What You Can Do (and Avoid) To Help Your CaseKeep a journal and document the harassing conduct in detail with contemporaneous notes. Keep track of names and contact information for employee witnesses and other employees who have been harassed by the manager or supervisor or co-worker harassing you.
Keep harassing emails, texts, or posts sent to you by the harasser(s). If similar material is sent to others, keep track of that in your journal.
Complain to human resources or your supervisors in writing, documenting the conduct that you are complaining of and that is offensive to you. Make clear that the conduct is unwelcome and offensive and based on your gender. Email complaints addressed to senior officials in HR and to yourself are helpful. There are statutes of limitations that apply to these claims. So you should make sure that you are filing on a timely basis with the DFEH in order to preserve your rights. Finally, you should ask your lawyer about other common law and statutory claims that might apply.
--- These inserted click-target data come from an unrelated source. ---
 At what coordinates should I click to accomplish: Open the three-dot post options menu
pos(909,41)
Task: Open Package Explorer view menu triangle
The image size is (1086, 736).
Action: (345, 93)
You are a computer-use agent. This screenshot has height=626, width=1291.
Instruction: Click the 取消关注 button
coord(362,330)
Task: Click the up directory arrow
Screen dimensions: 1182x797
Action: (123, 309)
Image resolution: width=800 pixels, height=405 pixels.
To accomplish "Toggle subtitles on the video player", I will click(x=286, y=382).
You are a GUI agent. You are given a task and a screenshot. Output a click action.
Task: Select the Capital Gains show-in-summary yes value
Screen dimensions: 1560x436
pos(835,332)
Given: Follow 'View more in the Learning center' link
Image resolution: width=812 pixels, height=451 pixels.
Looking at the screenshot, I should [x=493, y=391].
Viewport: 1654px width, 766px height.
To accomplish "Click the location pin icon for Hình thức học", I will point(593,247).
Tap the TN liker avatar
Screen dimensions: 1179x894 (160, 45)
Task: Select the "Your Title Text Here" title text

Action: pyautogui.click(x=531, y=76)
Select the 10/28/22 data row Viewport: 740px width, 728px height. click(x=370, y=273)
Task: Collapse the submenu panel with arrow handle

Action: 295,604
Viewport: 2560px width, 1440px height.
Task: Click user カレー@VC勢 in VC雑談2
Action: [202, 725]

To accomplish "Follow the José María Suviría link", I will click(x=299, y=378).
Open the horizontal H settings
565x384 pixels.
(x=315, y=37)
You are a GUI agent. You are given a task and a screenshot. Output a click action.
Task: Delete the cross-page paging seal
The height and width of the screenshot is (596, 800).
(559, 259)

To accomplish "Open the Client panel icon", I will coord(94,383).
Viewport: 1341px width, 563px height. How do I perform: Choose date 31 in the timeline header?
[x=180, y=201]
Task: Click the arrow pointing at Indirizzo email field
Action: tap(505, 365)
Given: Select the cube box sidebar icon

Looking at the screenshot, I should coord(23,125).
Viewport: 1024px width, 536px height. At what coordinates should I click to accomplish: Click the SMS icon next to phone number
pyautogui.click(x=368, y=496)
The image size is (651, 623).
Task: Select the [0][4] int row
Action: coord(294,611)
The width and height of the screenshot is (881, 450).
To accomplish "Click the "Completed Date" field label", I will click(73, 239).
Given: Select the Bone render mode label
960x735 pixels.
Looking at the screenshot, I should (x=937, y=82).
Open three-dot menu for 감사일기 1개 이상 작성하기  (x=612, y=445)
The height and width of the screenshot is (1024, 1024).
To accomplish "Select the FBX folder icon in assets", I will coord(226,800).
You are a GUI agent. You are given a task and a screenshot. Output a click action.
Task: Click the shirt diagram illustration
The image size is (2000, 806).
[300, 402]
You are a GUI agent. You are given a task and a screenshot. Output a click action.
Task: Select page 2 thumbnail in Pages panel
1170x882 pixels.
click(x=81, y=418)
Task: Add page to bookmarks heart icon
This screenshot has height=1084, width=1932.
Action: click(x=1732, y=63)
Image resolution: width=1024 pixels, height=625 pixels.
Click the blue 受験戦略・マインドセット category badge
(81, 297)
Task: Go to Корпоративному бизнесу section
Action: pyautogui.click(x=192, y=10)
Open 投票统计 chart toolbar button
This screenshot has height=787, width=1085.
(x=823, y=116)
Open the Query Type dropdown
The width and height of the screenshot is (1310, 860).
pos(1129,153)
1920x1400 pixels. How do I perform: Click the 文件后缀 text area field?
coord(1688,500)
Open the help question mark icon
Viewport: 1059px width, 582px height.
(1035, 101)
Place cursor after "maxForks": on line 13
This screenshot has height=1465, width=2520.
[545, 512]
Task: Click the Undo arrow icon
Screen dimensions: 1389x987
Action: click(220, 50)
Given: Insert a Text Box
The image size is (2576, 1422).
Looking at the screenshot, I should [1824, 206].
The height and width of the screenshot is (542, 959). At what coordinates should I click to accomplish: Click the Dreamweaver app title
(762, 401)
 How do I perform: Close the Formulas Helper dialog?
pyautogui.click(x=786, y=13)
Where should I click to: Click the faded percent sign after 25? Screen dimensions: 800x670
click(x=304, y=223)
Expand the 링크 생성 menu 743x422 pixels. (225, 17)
It is often beneficial to supplement your harassment pleading with other related claims.
Document your emotional distress injuries with your family physician or therapist, and consider testing with a forensic psychologist.
If you have some knowledge about whether your employer has Employment Practices Liability Insurance, this can be helpful. If you know about any prior lawsuits filed against the company, and/or the harasser, this can be helpful. If you possess a copy of the employee handbook, your lawyer will want to see that.
Avoid talking to and organizing other witnesses yourself. This can be used and twisted by the employer. Have your attorney use an investigator to get statements from other witnesses.
Avoid taking company emails or documents that contain proprietary information. Ask your attorney if you have any questions. The employer can claim you are stealing their private documents.
Avoid posting things about the case on social media. The employer will review your social media and may be able to use your posts against you. Indeed, if you are making a claim for emotional distress due to sexual harassment, and then post about a string of fabulous overseas vacations with photos (for example), the employer will point to this as evidence of an absence of bad feelings from the alleged harassment.
By and large, see an attorney early and be conscious of what sort of record the case will entail. Social media posts frequently are not private and will be viewed by the employer and its attorney in connection with the case; as will your emails and text messages (except to your attorney, which are confidential and privileged).